Word and element location records
══════════════════════════════
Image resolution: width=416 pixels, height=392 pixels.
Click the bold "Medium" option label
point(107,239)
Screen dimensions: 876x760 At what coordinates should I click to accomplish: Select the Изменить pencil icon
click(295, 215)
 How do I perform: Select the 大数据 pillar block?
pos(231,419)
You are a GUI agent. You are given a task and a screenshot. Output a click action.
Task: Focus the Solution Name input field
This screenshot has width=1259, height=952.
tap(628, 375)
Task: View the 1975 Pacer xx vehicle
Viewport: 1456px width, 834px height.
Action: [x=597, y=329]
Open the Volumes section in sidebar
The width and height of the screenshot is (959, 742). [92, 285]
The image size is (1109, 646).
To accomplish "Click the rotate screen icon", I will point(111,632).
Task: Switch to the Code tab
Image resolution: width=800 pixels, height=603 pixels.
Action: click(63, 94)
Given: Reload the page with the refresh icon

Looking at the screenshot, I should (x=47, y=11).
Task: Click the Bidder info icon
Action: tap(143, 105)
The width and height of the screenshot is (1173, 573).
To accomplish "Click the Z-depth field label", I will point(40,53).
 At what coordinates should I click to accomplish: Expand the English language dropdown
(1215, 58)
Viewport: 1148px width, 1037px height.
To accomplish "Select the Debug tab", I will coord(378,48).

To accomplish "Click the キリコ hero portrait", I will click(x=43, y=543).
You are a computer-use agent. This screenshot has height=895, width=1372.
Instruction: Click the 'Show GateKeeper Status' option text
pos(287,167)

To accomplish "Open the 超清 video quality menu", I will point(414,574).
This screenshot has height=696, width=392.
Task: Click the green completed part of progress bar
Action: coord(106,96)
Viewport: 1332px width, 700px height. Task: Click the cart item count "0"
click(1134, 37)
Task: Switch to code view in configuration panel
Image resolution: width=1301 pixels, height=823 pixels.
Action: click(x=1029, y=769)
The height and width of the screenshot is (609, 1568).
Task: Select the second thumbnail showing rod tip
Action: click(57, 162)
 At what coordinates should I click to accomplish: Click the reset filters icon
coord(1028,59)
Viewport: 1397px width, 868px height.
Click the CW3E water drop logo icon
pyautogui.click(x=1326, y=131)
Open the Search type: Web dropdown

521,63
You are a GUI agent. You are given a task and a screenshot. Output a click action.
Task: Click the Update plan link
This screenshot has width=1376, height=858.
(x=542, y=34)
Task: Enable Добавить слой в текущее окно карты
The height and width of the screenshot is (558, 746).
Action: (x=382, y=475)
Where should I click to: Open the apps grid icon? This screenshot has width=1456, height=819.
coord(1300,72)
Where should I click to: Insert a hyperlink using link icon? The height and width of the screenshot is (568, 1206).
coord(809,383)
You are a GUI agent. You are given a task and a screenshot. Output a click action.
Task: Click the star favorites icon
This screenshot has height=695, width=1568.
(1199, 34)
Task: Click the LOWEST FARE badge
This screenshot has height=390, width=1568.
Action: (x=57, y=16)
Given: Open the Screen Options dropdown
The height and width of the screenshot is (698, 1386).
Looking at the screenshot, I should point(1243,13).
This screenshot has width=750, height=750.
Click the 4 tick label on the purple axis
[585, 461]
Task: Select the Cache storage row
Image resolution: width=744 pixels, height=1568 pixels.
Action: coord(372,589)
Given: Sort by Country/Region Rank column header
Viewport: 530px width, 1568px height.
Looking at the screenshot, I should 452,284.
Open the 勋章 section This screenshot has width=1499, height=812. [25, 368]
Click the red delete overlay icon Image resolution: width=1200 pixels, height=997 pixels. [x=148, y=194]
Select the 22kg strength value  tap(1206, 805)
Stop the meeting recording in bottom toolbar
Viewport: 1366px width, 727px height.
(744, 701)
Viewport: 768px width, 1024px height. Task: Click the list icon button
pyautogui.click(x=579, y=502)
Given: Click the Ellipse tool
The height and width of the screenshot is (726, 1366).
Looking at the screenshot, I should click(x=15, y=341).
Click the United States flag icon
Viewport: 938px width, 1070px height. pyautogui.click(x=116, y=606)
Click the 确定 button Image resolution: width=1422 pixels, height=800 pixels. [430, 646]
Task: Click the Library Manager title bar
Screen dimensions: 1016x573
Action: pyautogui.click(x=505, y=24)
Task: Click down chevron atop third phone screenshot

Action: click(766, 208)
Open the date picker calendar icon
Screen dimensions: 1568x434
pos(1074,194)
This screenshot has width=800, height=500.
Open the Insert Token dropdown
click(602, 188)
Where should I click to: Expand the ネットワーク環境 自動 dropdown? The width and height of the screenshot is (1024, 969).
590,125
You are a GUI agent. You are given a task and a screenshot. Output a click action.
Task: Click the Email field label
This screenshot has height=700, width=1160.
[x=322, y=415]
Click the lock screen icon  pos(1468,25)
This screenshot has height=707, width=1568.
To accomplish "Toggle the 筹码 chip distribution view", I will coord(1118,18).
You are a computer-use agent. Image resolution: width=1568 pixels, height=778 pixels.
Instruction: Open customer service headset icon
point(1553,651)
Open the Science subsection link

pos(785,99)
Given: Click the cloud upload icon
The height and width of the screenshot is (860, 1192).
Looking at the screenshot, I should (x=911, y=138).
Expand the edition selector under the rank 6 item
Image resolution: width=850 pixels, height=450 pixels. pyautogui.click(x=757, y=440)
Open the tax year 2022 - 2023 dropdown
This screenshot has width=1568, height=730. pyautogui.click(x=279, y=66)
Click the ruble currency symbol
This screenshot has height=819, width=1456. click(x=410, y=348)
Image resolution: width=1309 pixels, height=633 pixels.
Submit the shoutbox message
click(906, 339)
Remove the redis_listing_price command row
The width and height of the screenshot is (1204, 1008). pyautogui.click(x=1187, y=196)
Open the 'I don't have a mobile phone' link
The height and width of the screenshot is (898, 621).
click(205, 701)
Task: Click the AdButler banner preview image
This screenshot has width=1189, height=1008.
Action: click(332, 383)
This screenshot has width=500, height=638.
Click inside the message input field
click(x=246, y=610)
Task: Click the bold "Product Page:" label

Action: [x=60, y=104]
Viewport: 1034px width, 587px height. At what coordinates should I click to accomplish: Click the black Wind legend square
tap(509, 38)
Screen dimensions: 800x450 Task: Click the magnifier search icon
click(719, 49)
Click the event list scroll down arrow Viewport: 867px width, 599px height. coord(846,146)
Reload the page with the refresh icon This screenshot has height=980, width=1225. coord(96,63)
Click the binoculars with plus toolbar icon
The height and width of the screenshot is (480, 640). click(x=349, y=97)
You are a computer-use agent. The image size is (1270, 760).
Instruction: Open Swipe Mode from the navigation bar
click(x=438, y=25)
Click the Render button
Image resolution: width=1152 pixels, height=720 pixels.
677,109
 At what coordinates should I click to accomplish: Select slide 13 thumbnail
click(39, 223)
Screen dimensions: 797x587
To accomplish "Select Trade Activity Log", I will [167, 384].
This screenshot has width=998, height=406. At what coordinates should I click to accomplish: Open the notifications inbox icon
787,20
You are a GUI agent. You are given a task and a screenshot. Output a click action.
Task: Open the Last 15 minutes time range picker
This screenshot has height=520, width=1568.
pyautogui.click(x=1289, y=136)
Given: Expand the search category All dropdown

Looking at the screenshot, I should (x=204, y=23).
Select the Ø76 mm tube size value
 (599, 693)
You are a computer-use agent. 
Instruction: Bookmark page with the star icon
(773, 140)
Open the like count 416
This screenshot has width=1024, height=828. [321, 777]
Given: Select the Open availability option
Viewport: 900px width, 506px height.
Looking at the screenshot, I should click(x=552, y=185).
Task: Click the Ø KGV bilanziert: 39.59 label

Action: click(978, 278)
══════════════════════════════
◆ Aim ◆
Please update the items above by replacing each "Instruction" with "Goal" and keeping everything else the same.

◆ Exercise solution ◆
Image resolution: width=416 pixels, height=392 pixels.
Click the bold "Medium" option label
point(107,239)
Screen dimensions: 876x760 At what coordinates should I click to accomplish: Select the Изменить pencil icon
click(295, 215)
 How do I perform: Select the 大数据 pillar block?
pos(231,419)
You are a GUI agent. You are given a task and a screenshot. Output a click action.
Task: Focus the Solution Name input field
This screenshot has width=1259, height=952.
tap(628, 375)
Task: View the 1975 Pacer xx vehicle
Viewport: 1456px width, 834px height.
Action: [x=597, y=329]
Open the Volumes section in sidebar
The width and height of the screenshot is (959, 742). [92, 285]
The image size is (1109, 646).
To accomplish "Click the rotate screen icon", I will point(111,632).
Task: Switch to the Code tab
Image resolution: width=800 pixels, height=603 pixels.
Action: click(63, 94)
Given: Reload the page with the refresh icon

Looking at the screenshot, I should (x=47, y=11).
Task: Click the Bidder info icon
Action: tap(143, 105)
The width and height of the screenshot is (1173, 573).
To accomplish "Click the Z-depth field label", I will point(40,53).
 At what coordinates should I click to accomplish: Expand the English language dropdown
(1215, 58)
Viewport: 1148px width, 1037px height.
To accomplish "Select the Debug tab", I will coord(378,48).

To accomplish "Click the キリコ hero portrait", I will click(x=43, y=543).
You are a computer-use agent. This screenshot has height=895, width=1372.
Goal: Click the 'Show GateKeeper Status' option text
pos(287,167)

To accomplish "Open the 超清 video quality menu", I will point(414,574).
This screenshot has height=696, width=392.
Task: Click the green completed part of progress bar
Action: coord(106,96)
Viewport: 1332px width, 700px height. Task: Click the cart item count "0"
click(1134, 37)
Task: Switch to code view in configuration panel
Image resolution: width=1301 pixels, height=823 pixels.
Action: click(x=1029, y=769)
The height and width of the screenshot is (609, 1568).
Task: Select the second thumbnail showing rod tip
Action: click(57, 162)
 At what coordinates should I click to accomplish: Click the reset filters icon
coord(1028,59)
Viewport: 1397px width, 868px height.
Click the CW3E water drop logo icon
pyautogui.click(x=1326, y=131)
Open the Search type: Web dropdown

521,63
You are a GUI agent. You are given a task and a screenshot. Output a click action.
Task: Click the Update plan link
This screenshot has width=1376, height=858.
(x=542, y=34)
Task: Enable Добавить слой в текущее окно карты
The height and width of the screenshot is (558, 746).
Action: (x=382, y=475)
Where should I click to: Open the apps grid icon? This screenshot has width=1456, height=819.
coord(1300,72)
Where should I click to: Insert a hyperlink using link icon? The height and width of the screenshot is (568, 1206).
coord(809,383)
You are a GUI agent. You are given a task and a screenshot. Output a click action.
Task: Click the star favorites icon
This screenshot has height=695, width=1568.
(1199, 34)
Task: Click the LOWEST FARE badge
This screenshot has height=390, width=1568.
Action: (x=57, y=16)
Given: Open the Screen Options dropdown
The height and width of the screenshot is (698, 1386).
Looking at the screenshot, I should point(1243,13).
This screenshot has width=750, height=750.
Click the 4 tick label on the purple axis
[585, 461]
Task: Select the Cache storage row
Image resolution: width=744 pixels, height=1568 pixels.
Action: coord(372,589)
Given: Sort by Country/Region Rank column header
Viewport: 530px width, 1568px height.
Looking at the screenshot, I should 452,284.
Open the 勋章 section This screenshot has width=1499, height=812. [25, 368]
Click the red delete overlay icon Image resolution: width=1200 pixels, height=997 pixels. [x=148, y=194]
Select the 22kg strength value  tap(1206, 805)
Stop the meeting recording in bottom toolbar
Viewport: 1366px width, 727px height.
(744, 701)
Viewport: 768px width, 1024px height. Task: Click the list icon button
pyautogui.click(x=579, y=502)
Given: Click the Ellipse tool
The height and width of the screenshot is (726, 1366).
Looking at the screenshot, I should click(x=15, y=341).
Click the United States flag icon
Viewport: 938px width, 1070px height. pyautogui.click(x=116, y=606)
Click the 确定 button Image resolution: width=1422 pixels, height=800 pixels. [430, 646]
Task: Click the Library Manager title bar
Screen dimensions: 1016x573
Action: pyautogui.click(x=505, y=24)
Task: Click down chevron atop third phone screenshot

Action: click(766, 208)
Open the date picker calendar icon
Screen dimensions: 1568x434
pos(1074,194)
This screenshot has width=800, height=500.
Open the Insert Token dropdown
click(602, 188)
Where should I click to: Expand the ネットワーク環境 自動 dropdown? The width and height of the screenshot is (1024, 969).
590,125
You are a GUI agent. You are given a task and a screenshot. Output a click action.
Task: Click the Email field label
This screenshot has height=700, width=1160.
[x=322, y=415]
Click the lock screen icon  pos(1468,25)
This screenshot has height=707, width=1568.
To accomplish "Toggle the 筹码 chip distribution view", I will coord(1118,18).
You are a computer-use agent. Image resolution: width=1568 pixels, height=778 pixels.
Goal: Open customer service headset icon
point(1553,651)
Open the Science subsection link

pos(785,99)
Given: Click the cloud upload icon
The height and width of the screenshot is (860, 1192).
Looking at the screenshot, I should (x=911, y=138).
Expand the edition selector under the rank 6 item
Image resolution: width=850 pixels, height=450 pixels. pyautogui.click(x=757, y=440)
Open the tax year 2022 - 2023 dropdown
This screenshot has width=1568, height=730. pyautogui.click(x=279, y=66)
Click the ruble currency symbol
This screenshot has height=819, width=1456. click(x=410, y=348)
Image resolution: width=1309 pixels, height=633 pixels.
Submit the shoutbox message
click(906, 339)
Remove the redis_listing_price command row
The width and height of the screenshot is (1204, 1008). pyautogui.click(x=1187, y=196)
Open the 'I don't have a mobile phone' link
The height and width of the screenshot is (898, 621).
click(205, 701)
Task: Click the AdButler banner preview image
This screenshot has width=1189, height=1008.
Action: click(332, 383)
This screenshot has width=500, height=638.
Click inside the message input field
click(x=246, y=610)
Task: Click the bold "Product Page:" label

Action: [x=60, y=104]
Viewport: 1034px width, 587px height. At what coordinates should I click to accomplish: Click the black Wind legend square
tap(509, 38)
Screen dimensions: 800x450 Task: Click the magnifier search icon
click(719, 49)
Click the event list scroll down arrow Viewport: 867px width, 599px height. coord(846,146)
Reload the page with the refresh icon This screenshot has height=980, width=1225. coord(96,63)
Click the binoculars with plus toolbar icon
The height and width of the screenshot is (480, 640). click(x=349, y=97)
You are a computer-use agent. The image size is (1270, 760).
Goal: Open Swipe Mode from the navigation bar
click(x=438, y=25)
Click the Render button
Image resolution: width=1152 pixels, height=720 pixels.
677,109
 At what coordinates should I click to accomplish: Select slide 13 thumbnail
click(39, 223)
Screen dimensions: 797x587
To accomplish "Select Trade Activity Log", I will [167, 384].
This screenshot has width=998, height=406. At what coordinates should I click to accomplish: Open the notifications inbox icon
787,20
You are a GUI agent. You are given a task and a screenshot. Output a click action.
Task: Open the Last 15 minutes time range picker
This screenshot has height=520, width=1568.
pyautogui.click(x=1289, y=136)
Given: Expand the search category All dropdown

Looking at the screenshot, I should (x=204, y=23).
Select the Ø76 mm tube size value
 (599, 693)
You are a computer-use agent. 
Goal: Bookmark page with the star icon
(773, 140)
Open the like count 416
This screenshot has width=1024, height=828. [321, 777]
Given: Select the Open availability option
Viewport: 900px width, 506px height.
Looking at the screenshot, I should click(x=552, y=185).
Task: Click the Ø KGV bilanziert: 39.59 label

Action: click(978, 278)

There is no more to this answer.